3. Next, let's find (b) $$\cos 2 \theta$$ using a double angle identity. A good one to use when we have both $$\sin \theta$$ and $$\cos \theta$$ is $$\cos 2 \theta = \cos^2 \theta - \sin^2 \theta$$.
Substitute the values we have:
$$\cos 2 \theta = \left(-\frac{12}{13}\right)^2 - \left(\frac{5}{13}\right)^2$$
$$\cos 2 \theta = \frac{144}{169} - \frac{25}{169}$$
$$\cos 2 \theta = \frac{144 - 25}{169}$$
$$\cos 2 \theta = \frac{119}{169}$$

Alternative answer

Answer:
(a) $$\sin 2 \theta = -\frac{120}{169}$$
(b) $$\cos 2 \theta = \frac{119}{169}$$

Explain
This is a question about <finding double angle trigonometric values using identities>. The solving step is:

Hey friend! This looks like fun!

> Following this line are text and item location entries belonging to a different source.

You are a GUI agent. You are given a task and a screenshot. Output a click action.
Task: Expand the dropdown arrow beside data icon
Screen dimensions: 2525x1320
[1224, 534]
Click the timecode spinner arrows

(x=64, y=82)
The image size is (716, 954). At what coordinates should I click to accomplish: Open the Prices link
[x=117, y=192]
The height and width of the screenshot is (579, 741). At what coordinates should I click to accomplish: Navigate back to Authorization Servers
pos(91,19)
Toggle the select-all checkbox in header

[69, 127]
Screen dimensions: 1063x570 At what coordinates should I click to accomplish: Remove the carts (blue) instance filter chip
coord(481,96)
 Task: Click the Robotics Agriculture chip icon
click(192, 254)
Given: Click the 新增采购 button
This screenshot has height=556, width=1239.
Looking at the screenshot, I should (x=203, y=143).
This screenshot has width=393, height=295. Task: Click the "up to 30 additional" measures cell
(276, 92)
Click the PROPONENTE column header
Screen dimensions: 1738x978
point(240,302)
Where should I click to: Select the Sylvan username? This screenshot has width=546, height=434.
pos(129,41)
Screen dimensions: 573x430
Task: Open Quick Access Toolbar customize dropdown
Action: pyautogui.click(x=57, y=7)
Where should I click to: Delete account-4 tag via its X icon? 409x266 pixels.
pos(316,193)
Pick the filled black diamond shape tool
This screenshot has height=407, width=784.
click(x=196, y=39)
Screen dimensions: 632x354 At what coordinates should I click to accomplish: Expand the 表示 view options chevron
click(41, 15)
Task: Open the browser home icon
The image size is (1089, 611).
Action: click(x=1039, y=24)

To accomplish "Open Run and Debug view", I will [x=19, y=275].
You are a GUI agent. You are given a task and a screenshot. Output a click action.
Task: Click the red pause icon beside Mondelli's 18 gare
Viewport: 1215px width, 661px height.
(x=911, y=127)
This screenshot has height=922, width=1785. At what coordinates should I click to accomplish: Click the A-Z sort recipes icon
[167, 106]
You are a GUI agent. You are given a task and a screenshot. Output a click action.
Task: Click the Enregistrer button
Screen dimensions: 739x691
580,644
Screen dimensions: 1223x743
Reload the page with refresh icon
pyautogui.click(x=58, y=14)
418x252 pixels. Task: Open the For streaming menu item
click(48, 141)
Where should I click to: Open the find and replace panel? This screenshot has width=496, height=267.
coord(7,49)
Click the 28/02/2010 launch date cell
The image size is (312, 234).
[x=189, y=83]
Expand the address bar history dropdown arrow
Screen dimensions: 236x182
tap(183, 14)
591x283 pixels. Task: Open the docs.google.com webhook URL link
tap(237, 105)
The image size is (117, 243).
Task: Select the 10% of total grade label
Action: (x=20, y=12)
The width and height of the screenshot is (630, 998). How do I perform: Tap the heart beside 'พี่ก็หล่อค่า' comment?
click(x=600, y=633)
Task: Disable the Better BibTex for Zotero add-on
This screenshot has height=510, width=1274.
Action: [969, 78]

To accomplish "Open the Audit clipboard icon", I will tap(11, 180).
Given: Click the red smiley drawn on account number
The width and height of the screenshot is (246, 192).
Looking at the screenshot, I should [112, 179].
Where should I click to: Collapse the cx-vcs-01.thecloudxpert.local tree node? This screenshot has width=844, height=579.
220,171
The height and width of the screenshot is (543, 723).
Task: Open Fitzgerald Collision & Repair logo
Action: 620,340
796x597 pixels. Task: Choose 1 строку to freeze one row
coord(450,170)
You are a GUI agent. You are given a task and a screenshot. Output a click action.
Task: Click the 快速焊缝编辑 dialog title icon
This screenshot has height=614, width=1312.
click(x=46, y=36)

We need to find `sin 2θ` and `cos 2θ` when we know `cos θ` and that `sin θ` is positive.

First, let's find `sin θ`. We know that `sin² θ + cos² θ = 1`. This is super helpful!
1. We're given `cos θ = -12/13`. So, let's put that into our formula:
`sin² θ + (-12/13)² = 1`
`sin² θ + 144/169 = 1`
2. Now, let's get `sin² θ` by itself:
`sin² θ = 1 - 144/169`
`sin² θ = 169/169 - 144/169`
`sin² θ = 25/169`
3. To find `sin θ`, we take the square root of both sides:
`sin θ = ±√(25/169)`
`sin θ = ±5/13`
4. The problem tells us `sin θ > 0`, so we choose the positive value:
`sin θ = 5/13`

Now that we have both `sin θ` and `cos θ`, we can find `sin 2θ` and `cos 2θ` using their special double angle formulas!

**For (a) `sin 2θ`:**
1. The formula for `sin 2θ` is `2 sin θ cos θ`.
2. Let's plug in our values for `sin θ` and `cos θ`:
`sin 2θ = 2 * (5/13) * (-12/13)`
`sin 2θ = 2 * (-60/169)`
`sin 2θ = -120/169`

**For (b) `cos 2θ`:**
1. There are a few formulas for `cos 2θ`, but `2 cos² θ - 1` is super easy since we already know `cos θ`!
2. Let's plug in `cos θ = -12/13`:
`cos 2θ = 2 * (-12/13)² - 1`
`cos 2θ = 2 * (144/169) - 1`
`cos 2θ = 288/169 - 1`
3. Now, subtract 1 (which is `169/169`):
`cos 2θ = 288/169 - 169/169`
`cos 2θ = (288 - 169) / 169`
`cos 2θ = 119/169`

And there you have it! We found both values! Wasn't that neat?